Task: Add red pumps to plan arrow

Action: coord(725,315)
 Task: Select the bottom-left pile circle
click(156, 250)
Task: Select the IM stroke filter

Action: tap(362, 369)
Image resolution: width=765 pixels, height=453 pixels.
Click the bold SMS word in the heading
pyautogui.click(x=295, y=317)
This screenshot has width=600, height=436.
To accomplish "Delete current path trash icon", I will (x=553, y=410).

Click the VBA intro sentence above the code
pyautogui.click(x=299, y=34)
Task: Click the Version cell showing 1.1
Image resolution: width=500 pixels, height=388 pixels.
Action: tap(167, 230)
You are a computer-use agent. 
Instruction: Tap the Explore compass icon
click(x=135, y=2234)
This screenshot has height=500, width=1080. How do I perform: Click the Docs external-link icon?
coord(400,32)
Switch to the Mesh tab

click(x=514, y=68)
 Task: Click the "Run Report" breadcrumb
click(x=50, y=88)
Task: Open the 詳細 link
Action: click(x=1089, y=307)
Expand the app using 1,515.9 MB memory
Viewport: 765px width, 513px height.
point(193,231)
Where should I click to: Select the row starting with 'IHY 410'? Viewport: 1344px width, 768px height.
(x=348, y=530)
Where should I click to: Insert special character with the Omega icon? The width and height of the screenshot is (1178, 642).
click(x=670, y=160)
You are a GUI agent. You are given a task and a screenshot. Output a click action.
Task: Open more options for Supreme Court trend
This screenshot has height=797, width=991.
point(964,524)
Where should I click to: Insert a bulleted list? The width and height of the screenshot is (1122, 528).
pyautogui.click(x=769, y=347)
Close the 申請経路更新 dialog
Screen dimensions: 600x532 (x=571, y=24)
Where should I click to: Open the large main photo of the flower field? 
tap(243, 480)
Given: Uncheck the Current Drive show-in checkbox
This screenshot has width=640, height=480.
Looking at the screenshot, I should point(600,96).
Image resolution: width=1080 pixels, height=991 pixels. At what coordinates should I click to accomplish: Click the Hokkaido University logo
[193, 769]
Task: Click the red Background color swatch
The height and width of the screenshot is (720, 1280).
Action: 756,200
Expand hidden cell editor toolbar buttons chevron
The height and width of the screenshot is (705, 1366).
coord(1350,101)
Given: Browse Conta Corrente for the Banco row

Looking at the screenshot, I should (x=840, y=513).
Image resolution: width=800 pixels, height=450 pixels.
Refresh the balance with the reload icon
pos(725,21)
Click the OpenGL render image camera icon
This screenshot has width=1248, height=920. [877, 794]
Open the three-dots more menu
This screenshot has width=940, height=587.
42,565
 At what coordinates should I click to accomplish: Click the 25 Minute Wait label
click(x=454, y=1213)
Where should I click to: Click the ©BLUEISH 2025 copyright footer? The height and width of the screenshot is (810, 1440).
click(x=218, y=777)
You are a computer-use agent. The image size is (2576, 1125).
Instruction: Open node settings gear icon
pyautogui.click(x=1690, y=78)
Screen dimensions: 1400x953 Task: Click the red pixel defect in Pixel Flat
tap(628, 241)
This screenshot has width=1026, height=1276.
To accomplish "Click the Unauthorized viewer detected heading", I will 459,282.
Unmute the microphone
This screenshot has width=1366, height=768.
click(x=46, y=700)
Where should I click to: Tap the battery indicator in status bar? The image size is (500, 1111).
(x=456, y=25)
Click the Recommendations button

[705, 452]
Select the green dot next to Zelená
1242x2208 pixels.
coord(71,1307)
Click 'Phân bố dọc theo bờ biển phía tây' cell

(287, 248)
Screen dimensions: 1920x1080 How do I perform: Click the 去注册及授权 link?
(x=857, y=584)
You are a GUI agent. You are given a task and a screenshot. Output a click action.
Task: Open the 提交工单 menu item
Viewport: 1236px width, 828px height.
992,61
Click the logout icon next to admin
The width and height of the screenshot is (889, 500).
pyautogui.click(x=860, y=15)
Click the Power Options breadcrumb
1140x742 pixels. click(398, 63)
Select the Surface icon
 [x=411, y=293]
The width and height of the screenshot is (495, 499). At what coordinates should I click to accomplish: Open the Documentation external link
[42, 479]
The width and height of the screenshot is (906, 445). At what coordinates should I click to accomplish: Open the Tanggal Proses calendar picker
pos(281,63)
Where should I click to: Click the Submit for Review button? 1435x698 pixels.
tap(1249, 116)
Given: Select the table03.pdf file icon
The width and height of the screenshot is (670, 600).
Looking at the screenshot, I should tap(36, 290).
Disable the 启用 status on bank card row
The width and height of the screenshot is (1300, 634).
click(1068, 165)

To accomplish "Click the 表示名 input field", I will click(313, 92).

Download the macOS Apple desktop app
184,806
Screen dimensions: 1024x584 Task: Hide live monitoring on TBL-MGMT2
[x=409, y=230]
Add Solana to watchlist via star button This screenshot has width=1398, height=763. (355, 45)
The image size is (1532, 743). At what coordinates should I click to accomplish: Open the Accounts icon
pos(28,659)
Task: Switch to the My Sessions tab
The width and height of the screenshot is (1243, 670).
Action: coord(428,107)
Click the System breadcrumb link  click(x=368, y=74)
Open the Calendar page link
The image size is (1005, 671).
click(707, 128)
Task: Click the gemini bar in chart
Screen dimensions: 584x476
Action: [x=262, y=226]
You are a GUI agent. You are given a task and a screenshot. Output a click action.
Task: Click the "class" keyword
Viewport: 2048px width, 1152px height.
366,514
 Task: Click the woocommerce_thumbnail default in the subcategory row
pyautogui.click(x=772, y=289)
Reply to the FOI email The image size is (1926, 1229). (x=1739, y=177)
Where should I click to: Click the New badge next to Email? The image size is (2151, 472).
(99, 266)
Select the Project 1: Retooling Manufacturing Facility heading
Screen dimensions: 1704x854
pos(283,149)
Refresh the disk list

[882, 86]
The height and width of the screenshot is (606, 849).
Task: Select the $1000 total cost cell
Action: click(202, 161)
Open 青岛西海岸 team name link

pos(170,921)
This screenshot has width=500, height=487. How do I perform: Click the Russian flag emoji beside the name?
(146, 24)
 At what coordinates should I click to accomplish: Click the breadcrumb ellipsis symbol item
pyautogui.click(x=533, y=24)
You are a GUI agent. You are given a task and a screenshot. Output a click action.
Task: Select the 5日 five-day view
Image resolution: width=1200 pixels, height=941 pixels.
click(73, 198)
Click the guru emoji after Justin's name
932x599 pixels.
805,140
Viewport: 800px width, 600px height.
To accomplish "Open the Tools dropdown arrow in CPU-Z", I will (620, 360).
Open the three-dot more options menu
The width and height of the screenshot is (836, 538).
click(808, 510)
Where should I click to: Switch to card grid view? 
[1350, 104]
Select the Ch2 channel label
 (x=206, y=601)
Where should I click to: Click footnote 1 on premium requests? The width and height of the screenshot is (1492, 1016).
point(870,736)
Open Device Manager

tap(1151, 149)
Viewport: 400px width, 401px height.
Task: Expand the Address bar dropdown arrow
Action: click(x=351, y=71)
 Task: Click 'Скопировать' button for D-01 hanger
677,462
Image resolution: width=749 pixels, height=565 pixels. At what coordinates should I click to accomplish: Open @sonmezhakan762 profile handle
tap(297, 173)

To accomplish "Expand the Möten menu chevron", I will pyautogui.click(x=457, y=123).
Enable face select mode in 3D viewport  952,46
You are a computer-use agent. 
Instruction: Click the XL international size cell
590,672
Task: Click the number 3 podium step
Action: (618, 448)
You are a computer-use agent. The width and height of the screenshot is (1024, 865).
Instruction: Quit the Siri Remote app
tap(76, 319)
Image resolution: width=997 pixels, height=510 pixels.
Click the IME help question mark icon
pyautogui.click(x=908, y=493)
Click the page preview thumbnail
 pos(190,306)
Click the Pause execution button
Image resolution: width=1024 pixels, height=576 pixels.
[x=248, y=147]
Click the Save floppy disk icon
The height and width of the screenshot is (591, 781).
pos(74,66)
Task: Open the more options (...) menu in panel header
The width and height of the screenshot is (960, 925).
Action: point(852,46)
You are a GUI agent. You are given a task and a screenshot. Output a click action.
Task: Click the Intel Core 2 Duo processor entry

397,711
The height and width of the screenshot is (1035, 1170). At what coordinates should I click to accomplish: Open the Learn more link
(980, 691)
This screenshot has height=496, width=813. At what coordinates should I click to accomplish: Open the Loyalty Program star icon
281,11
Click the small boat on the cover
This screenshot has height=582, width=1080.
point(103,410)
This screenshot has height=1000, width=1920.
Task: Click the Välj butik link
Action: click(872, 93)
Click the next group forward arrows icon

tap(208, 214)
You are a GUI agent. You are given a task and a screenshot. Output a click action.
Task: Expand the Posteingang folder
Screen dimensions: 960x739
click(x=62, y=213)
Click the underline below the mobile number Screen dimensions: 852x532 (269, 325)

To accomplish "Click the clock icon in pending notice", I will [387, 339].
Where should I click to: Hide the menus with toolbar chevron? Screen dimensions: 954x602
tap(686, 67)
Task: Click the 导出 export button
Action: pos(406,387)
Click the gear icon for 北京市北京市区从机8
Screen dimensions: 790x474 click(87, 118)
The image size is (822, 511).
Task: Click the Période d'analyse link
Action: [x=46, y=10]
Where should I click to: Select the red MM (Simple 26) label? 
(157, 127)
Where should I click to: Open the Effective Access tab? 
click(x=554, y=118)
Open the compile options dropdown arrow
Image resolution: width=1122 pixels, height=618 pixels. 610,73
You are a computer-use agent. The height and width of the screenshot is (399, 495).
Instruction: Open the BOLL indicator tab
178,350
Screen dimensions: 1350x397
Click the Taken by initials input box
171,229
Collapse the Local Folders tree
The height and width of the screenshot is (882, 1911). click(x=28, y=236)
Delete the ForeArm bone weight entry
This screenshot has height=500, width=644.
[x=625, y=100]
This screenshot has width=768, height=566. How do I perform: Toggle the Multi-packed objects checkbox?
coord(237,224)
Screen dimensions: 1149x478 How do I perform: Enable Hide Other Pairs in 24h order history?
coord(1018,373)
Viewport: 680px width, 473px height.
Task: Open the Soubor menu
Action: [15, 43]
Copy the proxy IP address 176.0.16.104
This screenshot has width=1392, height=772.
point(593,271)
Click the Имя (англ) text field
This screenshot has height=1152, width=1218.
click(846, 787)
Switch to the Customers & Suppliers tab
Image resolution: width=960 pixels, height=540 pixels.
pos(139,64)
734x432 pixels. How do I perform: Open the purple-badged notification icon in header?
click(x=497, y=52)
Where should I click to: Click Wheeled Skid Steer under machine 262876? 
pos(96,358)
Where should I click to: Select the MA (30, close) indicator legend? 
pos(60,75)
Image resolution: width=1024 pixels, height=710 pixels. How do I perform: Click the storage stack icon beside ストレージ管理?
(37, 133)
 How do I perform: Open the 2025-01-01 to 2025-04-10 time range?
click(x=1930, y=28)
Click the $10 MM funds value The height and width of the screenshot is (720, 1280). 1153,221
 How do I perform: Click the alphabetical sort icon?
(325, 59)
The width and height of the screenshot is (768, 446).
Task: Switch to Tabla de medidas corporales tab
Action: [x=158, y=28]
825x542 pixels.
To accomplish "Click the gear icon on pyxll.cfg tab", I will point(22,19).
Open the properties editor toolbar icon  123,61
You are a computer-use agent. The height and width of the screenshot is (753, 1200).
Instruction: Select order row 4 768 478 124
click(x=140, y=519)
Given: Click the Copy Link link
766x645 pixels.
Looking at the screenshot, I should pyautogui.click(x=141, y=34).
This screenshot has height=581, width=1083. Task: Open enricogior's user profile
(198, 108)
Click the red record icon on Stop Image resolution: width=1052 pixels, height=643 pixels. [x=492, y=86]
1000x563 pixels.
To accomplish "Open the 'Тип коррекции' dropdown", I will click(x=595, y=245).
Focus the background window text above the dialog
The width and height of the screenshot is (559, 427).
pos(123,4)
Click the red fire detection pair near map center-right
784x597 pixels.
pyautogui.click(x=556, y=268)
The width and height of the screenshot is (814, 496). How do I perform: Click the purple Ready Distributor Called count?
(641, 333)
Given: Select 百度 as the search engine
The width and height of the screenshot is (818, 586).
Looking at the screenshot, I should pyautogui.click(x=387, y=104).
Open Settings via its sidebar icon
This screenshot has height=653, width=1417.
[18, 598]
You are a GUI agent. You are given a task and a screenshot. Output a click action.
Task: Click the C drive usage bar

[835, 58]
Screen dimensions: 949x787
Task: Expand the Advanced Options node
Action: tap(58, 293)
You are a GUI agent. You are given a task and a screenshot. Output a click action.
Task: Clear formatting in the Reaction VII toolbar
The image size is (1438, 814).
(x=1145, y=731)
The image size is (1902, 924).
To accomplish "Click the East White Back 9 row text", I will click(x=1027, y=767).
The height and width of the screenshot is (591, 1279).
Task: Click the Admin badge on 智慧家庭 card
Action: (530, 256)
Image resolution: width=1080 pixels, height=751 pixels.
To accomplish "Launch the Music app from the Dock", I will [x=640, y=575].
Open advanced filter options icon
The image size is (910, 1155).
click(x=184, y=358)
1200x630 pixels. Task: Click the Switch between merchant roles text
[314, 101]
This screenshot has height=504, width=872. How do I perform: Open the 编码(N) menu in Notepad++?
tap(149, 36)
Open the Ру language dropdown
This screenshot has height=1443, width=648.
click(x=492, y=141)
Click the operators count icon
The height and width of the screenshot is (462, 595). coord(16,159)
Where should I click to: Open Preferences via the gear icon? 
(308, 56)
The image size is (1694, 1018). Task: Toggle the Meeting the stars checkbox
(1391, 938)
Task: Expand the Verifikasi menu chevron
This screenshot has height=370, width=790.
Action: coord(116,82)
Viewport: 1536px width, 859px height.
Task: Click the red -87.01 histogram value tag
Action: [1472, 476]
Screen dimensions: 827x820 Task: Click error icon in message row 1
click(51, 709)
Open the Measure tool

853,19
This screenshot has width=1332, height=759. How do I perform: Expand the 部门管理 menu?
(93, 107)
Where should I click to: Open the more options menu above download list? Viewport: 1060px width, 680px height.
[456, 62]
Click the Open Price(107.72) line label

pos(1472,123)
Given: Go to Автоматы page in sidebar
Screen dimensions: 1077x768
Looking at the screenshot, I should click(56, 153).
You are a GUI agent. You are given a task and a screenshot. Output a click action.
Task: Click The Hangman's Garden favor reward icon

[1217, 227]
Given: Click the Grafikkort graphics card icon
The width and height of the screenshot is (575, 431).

------------

Pull every line containing the word "computer" out of the material and copy it.

> [Reply]
You are a computer-use agent. 
You are a computer-use agent. The image size is (2576, 1125).
You are a computer-use agent. 
You are a computer-use agent. The width and height of the screenshot is (1024, 865).
You are a computer-use agent. The height and width of the screenshot is (399, 495).
You are a computer-use agent. The height and width of the screenshot is (753, 1200).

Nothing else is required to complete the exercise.